### What the task asks
What is the number of lines in the entries that contain "name"? Reply with that number only.
▼▼▼
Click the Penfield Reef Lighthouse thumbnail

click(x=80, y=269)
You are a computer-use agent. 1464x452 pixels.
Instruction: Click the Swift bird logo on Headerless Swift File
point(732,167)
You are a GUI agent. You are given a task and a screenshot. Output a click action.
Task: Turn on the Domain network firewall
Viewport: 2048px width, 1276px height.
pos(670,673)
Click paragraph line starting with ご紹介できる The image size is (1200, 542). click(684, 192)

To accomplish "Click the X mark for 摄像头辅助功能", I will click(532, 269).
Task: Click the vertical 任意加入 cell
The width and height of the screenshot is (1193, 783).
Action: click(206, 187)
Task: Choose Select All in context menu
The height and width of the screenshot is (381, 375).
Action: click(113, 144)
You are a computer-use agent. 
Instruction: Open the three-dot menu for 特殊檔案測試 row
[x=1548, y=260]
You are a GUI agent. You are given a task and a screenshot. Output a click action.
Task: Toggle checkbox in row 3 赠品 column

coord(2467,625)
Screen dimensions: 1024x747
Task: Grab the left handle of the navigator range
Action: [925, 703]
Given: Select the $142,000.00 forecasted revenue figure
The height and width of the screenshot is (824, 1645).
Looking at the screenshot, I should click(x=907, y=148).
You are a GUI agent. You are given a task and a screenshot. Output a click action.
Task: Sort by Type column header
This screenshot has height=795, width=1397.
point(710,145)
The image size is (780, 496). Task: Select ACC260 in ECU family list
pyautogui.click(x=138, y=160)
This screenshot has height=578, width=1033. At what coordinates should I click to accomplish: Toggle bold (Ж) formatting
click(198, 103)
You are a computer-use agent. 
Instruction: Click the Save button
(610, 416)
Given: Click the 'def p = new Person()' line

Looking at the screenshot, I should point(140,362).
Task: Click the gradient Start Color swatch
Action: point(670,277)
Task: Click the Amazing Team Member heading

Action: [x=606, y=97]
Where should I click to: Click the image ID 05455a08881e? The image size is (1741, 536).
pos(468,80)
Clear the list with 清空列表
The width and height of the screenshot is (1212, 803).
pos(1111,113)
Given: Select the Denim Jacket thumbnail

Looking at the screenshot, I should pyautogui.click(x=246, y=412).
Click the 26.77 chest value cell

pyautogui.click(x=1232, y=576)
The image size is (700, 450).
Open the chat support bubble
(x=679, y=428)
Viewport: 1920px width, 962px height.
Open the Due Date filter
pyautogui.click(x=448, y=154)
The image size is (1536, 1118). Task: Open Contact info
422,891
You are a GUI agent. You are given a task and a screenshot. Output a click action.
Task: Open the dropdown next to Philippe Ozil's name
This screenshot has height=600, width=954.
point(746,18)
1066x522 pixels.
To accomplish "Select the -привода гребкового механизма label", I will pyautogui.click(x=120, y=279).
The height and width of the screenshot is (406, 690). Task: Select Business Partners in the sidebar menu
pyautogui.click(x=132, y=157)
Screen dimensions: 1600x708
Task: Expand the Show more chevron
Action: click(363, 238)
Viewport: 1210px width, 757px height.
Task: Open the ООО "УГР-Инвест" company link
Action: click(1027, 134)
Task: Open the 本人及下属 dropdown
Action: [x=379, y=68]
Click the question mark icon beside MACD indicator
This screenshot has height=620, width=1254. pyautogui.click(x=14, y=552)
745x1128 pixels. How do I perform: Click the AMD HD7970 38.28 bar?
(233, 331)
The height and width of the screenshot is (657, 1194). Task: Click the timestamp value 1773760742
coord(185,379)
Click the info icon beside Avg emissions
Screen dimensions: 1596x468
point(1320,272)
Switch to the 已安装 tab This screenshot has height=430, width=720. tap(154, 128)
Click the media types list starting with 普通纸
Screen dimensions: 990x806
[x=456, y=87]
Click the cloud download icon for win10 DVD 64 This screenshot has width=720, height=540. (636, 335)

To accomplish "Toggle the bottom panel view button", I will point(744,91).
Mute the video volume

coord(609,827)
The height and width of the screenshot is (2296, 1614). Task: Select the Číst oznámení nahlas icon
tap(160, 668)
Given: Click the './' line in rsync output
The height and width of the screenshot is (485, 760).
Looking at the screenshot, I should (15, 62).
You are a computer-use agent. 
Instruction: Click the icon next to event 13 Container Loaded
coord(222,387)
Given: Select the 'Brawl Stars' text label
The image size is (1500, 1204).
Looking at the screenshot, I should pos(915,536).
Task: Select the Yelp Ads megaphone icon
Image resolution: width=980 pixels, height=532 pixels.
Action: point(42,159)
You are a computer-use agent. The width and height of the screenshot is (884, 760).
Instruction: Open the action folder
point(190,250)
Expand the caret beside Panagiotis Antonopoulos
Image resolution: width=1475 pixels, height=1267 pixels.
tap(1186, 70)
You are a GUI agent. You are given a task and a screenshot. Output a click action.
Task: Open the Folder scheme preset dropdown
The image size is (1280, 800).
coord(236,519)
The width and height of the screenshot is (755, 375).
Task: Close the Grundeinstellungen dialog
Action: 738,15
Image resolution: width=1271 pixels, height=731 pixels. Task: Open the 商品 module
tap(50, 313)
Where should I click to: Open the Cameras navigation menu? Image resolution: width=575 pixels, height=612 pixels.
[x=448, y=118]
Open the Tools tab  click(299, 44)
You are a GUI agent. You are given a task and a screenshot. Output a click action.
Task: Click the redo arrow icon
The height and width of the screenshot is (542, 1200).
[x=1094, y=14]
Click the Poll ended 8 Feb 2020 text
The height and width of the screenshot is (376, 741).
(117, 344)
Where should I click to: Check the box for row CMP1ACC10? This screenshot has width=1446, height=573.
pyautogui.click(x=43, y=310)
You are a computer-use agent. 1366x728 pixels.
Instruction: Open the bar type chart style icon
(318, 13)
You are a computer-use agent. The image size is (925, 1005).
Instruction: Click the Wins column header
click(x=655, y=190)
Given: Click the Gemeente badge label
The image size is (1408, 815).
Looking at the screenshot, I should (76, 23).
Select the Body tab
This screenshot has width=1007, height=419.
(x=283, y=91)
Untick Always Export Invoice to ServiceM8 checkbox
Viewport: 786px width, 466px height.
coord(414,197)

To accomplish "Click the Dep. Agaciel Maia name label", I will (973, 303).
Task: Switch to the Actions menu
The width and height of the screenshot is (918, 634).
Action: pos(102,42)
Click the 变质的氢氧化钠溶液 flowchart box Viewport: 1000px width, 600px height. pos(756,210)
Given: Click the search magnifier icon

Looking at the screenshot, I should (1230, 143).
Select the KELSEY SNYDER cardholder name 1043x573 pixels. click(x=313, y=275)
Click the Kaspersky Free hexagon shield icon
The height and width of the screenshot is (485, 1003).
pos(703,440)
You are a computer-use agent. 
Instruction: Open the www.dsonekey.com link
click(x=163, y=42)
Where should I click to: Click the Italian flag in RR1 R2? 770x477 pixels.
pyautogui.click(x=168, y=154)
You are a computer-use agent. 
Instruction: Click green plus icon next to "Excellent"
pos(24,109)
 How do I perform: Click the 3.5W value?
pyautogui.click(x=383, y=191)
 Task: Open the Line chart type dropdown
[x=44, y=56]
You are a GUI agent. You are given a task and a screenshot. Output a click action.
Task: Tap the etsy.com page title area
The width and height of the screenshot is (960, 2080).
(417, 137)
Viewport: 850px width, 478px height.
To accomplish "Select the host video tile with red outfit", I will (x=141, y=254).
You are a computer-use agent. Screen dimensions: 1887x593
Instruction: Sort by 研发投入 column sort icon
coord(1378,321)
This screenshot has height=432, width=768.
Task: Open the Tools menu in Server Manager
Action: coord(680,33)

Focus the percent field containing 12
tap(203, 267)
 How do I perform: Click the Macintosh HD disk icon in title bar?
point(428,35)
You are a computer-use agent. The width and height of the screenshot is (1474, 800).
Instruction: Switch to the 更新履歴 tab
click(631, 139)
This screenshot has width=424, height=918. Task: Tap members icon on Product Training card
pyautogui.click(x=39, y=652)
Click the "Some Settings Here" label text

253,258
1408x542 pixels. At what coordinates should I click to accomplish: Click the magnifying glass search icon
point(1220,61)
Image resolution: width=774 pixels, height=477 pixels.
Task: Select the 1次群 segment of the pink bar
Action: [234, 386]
▲▲▲
### Result of this task
3